**What is required:** Every line of the entries below that carries the string "Enable" should be copied.

**Supplied records:**
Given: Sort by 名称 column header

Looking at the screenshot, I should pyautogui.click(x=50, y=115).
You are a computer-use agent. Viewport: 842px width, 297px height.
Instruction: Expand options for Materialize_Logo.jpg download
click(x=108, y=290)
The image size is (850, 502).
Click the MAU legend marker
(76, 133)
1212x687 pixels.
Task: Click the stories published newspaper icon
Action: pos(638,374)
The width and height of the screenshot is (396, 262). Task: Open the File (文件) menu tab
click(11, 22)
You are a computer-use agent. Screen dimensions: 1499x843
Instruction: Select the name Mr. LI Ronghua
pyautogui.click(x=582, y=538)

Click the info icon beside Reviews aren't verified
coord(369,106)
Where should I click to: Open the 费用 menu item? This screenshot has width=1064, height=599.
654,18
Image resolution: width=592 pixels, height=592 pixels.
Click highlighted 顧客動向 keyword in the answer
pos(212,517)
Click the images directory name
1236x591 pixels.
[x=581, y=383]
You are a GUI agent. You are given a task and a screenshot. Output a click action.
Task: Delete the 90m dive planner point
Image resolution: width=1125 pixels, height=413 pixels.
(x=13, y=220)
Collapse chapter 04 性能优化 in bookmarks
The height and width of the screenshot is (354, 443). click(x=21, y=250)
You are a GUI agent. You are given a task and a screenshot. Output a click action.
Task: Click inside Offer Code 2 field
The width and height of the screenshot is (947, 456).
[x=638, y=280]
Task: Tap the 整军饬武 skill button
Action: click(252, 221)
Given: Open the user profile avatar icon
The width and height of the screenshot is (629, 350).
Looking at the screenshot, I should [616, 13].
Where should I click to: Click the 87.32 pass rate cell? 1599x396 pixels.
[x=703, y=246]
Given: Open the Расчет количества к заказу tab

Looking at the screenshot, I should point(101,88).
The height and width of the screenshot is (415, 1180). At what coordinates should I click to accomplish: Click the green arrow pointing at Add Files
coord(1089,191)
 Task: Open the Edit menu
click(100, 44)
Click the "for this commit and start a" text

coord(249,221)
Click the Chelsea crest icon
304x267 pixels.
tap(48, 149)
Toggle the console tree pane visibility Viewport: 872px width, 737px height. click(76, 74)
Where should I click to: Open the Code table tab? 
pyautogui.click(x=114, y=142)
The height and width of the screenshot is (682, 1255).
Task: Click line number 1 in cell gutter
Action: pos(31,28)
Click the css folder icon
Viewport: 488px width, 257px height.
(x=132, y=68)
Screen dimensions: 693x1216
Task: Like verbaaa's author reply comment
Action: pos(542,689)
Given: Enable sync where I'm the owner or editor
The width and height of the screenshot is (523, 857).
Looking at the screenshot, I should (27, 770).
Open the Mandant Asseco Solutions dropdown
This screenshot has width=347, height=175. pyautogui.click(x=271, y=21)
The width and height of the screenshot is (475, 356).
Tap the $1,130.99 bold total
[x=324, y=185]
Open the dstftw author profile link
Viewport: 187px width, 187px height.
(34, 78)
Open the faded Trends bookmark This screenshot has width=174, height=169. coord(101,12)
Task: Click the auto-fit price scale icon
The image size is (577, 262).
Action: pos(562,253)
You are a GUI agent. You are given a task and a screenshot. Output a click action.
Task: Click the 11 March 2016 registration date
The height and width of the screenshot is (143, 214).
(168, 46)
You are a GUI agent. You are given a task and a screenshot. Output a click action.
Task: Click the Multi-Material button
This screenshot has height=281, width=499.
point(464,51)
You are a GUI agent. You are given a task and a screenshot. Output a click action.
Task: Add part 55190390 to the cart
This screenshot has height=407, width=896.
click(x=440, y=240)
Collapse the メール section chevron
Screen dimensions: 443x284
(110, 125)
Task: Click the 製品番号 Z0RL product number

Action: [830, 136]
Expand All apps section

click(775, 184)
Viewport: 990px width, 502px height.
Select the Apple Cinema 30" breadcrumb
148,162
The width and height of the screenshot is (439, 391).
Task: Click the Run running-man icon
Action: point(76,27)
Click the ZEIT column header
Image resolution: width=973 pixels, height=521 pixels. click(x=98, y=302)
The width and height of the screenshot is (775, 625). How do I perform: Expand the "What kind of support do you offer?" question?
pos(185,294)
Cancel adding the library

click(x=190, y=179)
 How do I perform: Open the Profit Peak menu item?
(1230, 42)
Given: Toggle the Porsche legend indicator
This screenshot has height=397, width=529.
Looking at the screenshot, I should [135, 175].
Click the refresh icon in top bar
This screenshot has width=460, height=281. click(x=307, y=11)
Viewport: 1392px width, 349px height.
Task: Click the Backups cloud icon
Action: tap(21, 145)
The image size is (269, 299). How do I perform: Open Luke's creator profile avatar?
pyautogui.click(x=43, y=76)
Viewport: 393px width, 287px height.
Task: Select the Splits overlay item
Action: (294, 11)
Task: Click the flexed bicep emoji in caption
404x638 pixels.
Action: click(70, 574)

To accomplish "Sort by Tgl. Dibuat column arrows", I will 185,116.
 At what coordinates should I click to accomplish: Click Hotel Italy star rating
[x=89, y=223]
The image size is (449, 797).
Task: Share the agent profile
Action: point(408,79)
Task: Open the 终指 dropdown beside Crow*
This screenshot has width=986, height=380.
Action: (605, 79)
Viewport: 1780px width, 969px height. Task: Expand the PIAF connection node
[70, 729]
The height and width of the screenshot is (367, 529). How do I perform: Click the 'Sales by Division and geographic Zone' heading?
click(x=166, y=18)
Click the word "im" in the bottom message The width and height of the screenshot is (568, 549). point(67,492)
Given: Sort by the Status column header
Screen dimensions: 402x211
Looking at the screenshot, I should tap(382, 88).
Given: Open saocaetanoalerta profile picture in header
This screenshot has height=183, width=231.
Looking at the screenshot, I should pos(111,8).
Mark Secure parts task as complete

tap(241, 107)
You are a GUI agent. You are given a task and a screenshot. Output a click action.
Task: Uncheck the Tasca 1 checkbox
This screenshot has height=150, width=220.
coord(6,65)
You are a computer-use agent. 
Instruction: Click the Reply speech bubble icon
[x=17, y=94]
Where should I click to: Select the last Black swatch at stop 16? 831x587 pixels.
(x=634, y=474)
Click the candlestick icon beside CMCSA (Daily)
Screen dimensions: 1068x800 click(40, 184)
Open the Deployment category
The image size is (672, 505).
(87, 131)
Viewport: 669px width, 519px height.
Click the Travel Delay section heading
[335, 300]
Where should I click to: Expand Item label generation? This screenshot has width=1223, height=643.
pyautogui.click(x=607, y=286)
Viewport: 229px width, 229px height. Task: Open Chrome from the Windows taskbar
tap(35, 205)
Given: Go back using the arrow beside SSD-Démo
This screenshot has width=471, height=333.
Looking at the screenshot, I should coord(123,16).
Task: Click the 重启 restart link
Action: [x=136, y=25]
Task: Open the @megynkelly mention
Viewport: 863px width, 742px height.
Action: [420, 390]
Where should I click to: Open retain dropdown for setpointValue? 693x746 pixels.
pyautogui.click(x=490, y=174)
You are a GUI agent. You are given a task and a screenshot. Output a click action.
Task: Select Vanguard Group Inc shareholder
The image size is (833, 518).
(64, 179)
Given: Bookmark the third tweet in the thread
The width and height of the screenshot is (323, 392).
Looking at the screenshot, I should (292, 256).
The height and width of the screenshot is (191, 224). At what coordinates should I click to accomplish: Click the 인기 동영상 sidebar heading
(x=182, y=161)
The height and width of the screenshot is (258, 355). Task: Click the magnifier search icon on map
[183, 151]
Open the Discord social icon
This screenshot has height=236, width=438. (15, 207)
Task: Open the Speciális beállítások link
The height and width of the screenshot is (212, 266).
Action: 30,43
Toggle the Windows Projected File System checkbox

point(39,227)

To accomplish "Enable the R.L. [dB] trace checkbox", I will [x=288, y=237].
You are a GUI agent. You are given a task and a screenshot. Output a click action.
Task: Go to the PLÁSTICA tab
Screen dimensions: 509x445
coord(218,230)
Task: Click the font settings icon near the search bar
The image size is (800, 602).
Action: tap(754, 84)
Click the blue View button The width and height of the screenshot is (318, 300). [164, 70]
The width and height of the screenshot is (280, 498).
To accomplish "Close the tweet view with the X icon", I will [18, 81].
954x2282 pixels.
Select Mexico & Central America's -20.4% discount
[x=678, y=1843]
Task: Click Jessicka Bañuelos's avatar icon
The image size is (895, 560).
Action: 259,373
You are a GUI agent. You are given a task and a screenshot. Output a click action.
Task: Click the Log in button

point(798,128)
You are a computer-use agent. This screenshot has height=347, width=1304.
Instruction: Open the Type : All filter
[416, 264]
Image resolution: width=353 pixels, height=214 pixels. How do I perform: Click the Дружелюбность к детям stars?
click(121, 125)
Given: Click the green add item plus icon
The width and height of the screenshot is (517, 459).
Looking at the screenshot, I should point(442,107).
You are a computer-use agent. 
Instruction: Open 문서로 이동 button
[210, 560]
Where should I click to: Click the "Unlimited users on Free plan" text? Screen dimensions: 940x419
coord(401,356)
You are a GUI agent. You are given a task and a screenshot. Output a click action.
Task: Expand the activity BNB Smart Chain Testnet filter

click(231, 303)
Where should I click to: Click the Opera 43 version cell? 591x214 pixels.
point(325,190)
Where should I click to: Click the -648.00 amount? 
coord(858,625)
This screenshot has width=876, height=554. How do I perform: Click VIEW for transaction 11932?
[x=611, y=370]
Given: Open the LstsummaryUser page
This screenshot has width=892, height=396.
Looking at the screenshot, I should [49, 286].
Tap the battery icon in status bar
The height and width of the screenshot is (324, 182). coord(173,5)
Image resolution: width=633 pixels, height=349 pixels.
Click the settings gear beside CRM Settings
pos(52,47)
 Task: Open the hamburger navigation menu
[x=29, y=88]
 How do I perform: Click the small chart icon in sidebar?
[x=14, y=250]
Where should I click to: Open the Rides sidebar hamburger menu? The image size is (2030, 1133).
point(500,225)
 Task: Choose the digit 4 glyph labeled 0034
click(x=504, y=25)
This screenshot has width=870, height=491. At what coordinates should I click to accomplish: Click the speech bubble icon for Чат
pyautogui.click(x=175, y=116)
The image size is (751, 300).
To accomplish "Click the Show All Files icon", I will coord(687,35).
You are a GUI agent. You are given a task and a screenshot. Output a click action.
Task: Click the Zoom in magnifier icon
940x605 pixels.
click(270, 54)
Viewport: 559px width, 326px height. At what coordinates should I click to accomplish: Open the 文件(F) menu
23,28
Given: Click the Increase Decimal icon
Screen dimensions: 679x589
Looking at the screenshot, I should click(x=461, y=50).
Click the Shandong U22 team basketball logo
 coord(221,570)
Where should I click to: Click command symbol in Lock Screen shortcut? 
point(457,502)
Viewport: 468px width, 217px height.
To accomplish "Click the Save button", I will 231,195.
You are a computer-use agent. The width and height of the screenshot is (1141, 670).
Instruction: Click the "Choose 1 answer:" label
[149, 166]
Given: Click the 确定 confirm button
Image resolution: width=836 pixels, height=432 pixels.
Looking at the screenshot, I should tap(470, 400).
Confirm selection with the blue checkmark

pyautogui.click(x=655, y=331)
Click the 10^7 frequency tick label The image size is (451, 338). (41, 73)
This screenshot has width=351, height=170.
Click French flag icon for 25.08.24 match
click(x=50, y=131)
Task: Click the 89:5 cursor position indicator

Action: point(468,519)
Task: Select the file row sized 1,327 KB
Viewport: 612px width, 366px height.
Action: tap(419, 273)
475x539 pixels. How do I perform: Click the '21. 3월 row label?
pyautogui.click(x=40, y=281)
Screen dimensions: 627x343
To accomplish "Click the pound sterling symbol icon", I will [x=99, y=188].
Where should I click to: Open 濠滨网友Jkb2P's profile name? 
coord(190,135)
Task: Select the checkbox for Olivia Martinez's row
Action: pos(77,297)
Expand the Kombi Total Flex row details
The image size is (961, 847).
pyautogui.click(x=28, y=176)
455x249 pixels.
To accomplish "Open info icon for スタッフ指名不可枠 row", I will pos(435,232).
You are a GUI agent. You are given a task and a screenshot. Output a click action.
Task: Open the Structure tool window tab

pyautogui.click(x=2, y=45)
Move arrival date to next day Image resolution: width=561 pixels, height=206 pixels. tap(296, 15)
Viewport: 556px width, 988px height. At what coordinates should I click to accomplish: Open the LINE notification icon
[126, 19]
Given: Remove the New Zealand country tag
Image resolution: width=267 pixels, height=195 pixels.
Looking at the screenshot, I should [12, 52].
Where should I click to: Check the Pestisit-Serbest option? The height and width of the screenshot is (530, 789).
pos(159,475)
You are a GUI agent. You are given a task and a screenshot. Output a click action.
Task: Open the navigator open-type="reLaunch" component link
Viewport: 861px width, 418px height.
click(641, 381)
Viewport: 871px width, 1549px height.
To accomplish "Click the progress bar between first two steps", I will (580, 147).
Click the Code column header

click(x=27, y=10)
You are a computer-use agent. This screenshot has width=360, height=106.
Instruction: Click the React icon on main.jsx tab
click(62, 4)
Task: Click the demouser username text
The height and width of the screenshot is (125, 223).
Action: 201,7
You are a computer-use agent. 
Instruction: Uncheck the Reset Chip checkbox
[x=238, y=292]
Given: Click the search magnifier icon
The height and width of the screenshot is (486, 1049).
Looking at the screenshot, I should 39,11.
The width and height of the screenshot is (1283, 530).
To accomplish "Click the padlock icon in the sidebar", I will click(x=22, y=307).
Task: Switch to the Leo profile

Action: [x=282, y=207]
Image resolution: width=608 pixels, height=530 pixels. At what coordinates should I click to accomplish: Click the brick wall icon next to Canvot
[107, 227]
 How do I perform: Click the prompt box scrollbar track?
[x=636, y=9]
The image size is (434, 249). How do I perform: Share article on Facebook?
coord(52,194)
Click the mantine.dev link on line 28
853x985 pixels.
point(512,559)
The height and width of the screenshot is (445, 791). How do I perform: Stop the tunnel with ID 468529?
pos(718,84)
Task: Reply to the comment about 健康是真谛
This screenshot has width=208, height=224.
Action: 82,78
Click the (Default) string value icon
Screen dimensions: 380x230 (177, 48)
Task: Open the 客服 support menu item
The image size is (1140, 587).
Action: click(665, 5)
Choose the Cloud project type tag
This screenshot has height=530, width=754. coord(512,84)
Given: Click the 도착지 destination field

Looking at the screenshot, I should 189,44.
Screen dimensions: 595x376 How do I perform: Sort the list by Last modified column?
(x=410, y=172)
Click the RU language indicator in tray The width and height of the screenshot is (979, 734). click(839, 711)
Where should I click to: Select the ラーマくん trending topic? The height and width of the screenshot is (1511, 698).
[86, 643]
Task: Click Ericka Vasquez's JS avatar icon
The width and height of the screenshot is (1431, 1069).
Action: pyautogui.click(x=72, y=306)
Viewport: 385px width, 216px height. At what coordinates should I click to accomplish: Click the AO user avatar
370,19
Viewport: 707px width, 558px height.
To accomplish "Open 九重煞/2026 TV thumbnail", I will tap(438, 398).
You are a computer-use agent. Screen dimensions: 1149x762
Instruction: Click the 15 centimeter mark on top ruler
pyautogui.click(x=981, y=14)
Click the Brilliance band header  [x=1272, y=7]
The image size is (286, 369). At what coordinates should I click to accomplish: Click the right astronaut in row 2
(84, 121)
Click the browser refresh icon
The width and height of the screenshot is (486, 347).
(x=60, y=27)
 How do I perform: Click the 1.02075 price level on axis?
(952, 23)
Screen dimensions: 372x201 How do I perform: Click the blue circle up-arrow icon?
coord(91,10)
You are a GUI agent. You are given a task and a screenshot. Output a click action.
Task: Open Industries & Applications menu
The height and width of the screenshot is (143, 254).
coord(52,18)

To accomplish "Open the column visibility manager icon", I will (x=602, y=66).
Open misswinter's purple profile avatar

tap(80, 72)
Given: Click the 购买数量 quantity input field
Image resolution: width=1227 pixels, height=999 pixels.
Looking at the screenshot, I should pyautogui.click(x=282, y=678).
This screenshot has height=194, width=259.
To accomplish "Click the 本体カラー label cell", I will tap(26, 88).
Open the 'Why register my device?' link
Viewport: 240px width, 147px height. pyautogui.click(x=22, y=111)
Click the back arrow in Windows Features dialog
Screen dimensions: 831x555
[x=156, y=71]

**Written response:**
Given: Enable sync where I'm the owner or editor
To accomplish "Enable the R.L. [dB] trace checkbox", I will [x=288, y=237].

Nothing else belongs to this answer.